Task:
Look through the lines below, find those with the word "computer", and copy them.

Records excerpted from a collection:
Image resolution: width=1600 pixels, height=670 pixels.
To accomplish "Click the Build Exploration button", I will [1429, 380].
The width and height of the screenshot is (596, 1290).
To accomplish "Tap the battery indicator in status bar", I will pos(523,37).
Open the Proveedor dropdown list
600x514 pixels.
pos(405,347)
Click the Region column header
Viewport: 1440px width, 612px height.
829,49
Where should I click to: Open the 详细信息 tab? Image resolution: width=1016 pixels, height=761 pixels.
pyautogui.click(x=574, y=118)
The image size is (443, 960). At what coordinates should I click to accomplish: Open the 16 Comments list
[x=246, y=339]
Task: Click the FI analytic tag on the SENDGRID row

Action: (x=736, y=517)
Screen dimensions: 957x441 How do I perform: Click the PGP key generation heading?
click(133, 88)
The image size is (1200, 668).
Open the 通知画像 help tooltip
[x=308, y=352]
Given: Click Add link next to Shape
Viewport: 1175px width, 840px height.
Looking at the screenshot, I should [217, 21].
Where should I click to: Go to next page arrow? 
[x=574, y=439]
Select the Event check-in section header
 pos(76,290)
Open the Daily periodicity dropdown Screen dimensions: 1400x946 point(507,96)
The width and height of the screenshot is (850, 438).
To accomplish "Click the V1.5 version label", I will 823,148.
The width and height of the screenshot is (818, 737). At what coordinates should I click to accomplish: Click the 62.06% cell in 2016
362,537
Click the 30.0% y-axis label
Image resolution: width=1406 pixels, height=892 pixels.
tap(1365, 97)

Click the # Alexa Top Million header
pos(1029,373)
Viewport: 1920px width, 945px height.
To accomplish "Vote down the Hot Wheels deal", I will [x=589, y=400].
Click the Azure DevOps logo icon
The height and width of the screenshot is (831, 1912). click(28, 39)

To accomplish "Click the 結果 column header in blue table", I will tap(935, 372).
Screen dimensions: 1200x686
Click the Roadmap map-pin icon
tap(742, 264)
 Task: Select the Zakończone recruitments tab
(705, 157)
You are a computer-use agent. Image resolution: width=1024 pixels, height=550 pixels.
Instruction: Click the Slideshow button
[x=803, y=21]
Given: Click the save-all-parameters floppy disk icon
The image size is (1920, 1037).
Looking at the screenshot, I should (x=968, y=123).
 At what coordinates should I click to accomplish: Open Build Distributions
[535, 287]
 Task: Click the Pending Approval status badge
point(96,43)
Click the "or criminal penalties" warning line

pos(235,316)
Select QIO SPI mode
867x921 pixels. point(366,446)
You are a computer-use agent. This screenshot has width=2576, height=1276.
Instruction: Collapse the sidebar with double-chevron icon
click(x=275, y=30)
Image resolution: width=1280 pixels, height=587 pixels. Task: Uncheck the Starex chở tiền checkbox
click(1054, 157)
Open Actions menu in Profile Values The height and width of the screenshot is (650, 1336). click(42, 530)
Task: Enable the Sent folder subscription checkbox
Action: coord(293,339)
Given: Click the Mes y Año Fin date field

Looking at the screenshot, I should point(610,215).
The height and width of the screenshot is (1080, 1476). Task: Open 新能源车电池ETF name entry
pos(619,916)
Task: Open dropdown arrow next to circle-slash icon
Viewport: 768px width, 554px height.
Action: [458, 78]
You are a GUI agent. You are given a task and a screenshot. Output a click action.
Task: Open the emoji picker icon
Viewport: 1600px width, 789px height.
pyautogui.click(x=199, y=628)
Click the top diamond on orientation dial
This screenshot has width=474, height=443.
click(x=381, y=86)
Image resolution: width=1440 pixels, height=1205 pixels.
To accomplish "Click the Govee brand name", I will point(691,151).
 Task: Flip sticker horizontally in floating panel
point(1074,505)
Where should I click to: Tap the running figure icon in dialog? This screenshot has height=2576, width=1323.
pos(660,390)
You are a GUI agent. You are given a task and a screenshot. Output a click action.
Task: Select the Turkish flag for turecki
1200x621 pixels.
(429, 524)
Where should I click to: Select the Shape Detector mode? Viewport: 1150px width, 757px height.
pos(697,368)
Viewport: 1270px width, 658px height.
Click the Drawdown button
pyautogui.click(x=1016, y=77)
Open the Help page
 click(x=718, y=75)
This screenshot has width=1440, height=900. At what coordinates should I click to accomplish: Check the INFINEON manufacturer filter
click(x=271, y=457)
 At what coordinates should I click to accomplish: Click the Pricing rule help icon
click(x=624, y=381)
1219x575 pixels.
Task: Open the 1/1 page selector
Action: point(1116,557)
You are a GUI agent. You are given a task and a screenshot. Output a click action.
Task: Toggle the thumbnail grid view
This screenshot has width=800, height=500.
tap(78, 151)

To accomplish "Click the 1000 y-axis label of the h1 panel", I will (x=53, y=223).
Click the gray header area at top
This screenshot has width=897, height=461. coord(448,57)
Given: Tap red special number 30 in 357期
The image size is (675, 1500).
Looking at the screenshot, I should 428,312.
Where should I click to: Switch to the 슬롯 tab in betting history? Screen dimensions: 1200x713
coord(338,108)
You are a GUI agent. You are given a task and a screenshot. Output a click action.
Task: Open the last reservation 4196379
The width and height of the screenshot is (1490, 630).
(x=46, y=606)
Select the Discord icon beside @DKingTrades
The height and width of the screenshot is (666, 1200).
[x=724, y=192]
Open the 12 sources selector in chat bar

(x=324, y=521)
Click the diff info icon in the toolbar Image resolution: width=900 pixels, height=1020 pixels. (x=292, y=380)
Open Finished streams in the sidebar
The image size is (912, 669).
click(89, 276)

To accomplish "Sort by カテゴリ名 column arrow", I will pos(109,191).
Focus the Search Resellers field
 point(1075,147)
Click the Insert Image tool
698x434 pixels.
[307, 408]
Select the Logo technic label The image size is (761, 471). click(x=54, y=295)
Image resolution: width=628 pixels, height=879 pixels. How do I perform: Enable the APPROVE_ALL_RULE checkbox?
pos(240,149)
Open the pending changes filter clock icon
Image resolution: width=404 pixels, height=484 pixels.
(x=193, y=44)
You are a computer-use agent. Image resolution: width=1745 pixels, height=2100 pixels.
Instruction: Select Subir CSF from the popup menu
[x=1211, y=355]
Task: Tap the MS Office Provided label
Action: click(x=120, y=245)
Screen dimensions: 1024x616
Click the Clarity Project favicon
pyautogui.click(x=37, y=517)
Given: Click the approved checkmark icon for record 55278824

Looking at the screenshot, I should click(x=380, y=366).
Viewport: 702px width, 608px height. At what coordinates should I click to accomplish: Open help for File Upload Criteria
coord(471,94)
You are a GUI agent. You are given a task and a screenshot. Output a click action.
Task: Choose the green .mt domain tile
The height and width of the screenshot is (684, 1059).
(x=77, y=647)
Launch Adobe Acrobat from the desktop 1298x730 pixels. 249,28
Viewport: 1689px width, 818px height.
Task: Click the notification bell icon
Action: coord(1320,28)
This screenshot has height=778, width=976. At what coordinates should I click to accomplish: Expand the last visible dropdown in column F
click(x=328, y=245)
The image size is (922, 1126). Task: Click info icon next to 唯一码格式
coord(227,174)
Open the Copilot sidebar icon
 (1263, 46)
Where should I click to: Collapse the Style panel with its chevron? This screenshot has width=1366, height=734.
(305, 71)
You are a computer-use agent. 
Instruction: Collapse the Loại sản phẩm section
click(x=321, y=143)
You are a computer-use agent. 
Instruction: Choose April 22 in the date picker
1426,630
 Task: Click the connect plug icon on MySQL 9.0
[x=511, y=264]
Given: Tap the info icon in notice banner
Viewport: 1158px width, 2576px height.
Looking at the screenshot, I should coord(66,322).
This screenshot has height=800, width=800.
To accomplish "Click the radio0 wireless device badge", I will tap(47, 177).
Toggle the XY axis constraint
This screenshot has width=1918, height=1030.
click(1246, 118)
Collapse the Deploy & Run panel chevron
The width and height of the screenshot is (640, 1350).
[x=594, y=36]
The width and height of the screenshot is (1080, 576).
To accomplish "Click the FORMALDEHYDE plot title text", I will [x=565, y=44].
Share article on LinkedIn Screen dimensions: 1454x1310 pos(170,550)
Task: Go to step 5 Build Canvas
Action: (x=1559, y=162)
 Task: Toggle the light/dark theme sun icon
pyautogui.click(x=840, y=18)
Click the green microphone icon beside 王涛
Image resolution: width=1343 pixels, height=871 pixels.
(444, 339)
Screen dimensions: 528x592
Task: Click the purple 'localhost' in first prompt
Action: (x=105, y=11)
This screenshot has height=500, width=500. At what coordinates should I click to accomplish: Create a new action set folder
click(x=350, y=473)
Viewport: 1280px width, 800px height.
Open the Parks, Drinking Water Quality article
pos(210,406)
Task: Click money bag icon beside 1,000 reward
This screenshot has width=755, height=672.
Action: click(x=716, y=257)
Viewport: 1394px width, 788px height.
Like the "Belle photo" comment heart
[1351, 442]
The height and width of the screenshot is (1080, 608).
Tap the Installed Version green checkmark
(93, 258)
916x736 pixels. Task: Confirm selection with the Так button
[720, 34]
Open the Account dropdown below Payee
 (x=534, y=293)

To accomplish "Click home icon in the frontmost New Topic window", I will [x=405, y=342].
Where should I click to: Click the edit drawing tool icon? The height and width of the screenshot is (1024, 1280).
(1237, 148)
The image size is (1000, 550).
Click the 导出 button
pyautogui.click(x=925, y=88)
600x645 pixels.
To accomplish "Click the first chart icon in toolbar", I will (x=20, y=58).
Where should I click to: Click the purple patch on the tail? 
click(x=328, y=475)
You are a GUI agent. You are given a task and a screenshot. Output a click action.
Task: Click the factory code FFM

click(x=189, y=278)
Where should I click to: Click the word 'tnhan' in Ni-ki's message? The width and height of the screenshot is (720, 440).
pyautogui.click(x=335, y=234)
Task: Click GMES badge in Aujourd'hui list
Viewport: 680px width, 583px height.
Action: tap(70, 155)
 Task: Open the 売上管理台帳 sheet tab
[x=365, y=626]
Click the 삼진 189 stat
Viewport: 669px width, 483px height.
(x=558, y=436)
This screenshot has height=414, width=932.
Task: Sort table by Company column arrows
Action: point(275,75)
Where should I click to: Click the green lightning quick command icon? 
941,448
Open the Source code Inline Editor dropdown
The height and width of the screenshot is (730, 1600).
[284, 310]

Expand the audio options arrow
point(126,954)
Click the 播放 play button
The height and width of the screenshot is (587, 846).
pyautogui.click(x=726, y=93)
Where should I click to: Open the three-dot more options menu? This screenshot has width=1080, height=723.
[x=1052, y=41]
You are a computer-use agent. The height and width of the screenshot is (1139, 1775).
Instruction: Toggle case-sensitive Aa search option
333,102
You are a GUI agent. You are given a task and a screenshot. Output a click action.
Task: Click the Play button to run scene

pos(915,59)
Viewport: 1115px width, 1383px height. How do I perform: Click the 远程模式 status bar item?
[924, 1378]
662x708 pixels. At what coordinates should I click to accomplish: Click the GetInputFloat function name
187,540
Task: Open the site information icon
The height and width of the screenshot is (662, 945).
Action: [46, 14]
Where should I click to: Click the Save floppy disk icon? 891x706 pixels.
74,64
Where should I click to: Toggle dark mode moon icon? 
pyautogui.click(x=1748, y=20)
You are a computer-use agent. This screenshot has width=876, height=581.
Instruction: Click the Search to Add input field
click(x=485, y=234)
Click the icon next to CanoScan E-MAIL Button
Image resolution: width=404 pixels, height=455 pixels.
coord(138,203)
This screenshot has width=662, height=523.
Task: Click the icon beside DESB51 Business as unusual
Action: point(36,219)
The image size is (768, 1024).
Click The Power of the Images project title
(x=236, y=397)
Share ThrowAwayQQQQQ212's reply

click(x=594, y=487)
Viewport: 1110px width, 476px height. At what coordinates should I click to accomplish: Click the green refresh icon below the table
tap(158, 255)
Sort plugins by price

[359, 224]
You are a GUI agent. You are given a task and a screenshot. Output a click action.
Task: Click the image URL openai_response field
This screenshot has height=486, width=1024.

Response to the task:
You are a computer-use agent. Image resolution: width=1024 pixels, height=550 pixels.
You are a computer-use agent. This screenshot has width=2576, height=1276.
You are a computer-use agent. Image resolution: width=1745 pixels, height=2100 pixels.
You are a computer-use agent. 
You are a computer-use agent. 
You are a computer-use agent. The height and width of the screenshot is (1139, 1775).
You are a computer-use agent. This screenshot has width=876, height=581.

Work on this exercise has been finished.